What you should do »
Filter the records, keeping every line that has the string "from".

··· Input material

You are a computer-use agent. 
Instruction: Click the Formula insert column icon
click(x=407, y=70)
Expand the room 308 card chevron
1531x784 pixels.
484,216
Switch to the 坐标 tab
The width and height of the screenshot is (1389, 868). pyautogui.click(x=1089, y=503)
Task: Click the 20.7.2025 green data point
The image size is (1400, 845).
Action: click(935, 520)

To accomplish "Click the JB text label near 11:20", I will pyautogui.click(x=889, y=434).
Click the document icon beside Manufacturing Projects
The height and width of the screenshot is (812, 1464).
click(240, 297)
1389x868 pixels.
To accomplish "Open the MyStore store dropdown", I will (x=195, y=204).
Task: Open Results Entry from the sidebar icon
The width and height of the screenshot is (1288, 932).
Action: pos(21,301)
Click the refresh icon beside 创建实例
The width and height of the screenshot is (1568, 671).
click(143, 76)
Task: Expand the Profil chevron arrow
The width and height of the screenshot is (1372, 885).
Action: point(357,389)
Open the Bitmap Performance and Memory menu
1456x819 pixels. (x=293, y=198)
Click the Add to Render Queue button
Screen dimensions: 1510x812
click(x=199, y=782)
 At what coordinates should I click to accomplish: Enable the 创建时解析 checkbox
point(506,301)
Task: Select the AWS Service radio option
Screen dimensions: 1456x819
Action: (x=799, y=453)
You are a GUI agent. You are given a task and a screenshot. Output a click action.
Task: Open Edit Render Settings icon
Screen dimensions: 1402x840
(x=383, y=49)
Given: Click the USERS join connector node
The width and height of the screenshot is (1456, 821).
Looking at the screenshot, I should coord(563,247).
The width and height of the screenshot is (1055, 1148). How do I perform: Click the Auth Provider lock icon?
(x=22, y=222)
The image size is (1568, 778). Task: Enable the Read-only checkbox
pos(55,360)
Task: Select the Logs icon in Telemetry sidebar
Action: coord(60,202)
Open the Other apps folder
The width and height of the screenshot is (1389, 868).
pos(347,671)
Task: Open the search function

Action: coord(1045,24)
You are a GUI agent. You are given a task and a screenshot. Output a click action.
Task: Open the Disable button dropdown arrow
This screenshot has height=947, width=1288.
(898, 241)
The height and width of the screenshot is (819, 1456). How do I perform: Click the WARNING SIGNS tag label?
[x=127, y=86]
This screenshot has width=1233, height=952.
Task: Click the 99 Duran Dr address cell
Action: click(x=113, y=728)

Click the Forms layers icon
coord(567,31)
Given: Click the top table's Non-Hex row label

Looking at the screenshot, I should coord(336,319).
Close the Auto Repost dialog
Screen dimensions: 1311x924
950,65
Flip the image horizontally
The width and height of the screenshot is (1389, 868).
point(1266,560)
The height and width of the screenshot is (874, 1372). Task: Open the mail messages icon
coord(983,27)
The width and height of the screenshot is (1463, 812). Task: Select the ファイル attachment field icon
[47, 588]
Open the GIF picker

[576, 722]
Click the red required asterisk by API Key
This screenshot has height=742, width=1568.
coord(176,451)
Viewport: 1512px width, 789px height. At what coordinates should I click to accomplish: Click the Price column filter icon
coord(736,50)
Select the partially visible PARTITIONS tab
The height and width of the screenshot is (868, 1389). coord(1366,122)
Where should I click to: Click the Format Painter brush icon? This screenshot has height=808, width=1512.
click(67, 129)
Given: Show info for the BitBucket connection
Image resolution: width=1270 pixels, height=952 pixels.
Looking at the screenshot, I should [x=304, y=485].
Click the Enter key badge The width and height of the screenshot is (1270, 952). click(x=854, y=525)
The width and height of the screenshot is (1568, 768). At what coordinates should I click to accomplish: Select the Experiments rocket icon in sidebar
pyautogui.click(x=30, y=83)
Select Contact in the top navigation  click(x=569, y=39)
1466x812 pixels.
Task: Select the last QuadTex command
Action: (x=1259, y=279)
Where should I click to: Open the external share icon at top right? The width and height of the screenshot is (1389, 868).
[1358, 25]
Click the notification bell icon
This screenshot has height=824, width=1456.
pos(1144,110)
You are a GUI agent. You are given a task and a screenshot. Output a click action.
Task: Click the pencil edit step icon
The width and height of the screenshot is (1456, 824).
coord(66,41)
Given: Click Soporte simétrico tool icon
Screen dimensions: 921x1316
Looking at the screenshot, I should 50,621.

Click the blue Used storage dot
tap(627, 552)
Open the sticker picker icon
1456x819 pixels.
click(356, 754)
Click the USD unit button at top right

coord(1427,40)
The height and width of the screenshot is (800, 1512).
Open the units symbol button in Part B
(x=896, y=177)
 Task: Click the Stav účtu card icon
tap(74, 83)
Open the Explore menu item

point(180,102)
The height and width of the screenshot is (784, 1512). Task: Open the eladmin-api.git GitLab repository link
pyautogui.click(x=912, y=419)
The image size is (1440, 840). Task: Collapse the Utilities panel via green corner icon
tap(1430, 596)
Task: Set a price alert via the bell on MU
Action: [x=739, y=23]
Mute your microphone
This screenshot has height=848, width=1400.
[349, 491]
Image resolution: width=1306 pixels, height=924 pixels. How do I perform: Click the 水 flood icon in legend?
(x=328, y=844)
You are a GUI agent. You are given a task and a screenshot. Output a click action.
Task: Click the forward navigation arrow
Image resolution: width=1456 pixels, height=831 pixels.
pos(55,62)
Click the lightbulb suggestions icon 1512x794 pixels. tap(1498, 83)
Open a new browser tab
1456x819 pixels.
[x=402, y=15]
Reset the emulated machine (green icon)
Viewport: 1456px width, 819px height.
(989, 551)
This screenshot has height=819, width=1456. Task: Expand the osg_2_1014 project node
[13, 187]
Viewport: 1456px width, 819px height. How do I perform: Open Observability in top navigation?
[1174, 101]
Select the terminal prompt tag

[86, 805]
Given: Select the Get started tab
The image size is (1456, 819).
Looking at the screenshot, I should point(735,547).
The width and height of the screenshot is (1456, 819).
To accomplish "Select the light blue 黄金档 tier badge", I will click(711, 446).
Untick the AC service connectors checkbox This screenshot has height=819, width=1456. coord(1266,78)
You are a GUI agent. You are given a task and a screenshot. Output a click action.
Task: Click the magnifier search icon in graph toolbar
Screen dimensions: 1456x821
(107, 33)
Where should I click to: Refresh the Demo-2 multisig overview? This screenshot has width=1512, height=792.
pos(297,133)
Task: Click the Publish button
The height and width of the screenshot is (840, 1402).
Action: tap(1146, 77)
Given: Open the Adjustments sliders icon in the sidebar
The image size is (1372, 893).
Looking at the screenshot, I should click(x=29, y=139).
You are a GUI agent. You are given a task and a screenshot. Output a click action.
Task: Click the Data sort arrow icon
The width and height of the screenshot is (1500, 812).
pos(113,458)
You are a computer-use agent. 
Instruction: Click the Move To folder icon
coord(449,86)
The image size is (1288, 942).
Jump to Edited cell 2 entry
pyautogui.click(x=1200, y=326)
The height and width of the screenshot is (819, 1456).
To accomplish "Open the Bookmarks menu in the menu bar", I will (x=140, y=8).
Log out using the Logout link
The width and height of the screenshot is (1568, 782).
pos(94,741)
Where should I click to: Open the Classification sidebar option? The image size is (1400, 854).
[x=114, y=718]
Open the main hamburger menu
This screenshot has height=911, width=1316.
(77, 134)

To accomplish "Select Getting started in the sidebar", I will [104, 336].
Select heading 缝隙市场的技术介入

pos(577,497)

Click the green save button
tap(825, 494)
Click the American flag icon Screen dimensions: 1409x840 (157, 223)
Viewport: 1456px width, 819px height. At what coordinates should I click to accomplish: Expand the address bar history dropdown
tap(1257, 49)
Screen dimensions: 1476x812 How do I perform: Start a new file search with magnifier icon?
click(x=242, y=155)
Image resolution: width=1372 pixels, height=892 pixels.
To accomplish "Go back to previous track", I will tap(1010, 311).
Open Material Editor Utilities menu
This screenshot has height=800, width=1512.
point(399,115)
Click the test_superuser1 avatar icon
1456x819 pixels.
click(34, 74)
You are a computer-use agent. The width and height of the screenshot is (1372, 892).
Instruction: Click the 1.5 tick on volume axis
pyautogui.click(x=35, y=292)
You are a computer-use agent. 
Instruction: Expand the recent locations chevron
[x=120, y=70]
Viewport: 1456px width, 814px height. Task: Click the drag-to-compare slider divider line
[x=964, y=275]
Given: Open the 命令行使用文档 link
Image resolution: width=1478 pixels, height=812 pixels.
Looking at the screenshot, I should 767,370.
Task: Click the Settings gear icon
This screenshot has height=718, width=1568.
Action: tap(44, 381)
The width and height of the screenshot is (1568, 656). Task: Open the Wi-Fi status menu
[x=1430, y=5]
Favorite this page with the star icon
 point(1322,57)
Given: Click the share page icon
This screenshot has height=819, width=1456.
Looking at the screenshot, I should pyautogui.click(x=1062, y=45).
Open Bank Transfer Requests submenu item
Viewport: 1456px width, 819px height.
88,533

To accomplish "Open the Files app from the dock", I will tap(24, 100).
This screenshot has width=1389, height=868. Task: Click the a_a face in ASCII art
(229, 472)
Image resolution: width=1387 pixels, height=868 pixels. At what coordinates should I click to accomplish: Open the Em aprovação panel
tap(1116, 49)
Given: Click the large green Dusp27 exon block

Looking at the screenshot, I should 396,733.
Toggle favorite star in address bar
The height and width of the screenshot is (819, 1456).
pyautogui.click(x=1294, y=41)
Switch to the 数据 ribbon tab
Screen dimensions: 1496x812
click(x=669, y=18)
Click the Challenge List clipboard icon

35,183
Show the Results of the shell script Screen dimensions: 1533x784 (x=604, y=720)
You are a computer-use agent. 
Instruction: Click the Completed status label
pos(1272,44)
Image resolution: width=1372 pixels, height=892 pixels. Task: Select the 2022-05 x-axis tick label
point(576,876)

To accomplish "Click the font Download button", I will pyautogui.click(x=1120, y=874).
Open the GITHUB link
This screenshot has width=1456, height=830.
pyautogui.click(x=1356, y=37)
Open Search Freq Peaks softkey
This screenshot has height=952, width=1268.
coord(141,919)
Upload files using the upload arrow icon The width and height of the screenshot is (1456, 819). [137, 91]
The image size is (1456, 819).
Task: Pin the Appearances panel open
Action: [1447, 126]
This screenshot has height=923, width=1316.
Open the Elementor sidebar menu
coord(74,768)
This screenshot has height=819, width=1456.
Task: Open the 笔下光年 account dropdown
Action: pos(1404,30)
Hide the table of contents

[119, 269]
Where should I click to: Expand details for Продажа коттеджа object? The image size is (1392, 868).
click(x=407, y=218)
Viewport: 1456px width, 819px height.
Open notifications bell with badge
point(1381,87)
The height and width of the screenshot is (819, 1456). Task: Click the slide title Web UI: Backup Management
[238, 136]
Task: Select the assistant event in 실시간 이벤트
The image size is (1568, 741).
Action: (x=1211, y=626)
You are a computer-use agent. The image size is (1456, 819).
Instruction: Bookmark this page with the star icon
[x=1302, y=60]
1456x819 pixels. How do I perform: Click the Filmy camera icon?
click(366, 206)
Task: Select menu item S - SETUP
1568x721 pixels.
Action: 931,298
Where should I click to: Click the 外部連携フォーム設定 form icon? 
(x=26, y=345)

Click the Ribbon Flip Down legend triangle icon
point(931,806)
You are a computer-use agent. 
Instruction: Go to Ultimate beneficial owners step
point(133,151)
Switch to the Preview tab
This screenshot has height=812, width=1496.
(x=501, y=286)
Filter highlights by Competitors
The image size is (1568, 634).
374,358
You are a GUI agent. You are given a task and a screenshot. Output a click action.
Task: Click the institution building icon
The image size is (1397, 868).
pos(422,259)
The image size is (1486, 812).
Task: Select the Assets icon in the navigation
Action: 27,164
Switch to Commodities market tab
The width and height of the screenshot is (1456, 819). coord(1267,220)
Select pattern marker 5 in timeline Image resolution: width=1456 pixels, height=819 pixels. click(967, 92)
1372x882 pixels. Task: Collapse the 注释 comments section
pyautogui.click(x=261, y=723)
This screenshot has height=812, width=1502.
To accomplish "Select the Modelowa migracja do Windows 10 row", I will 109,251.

······

Solution »
Task: Open Results Entry from the sidebar icon
To accomplish "Open the Files app from the dock", I will tap(24, 100).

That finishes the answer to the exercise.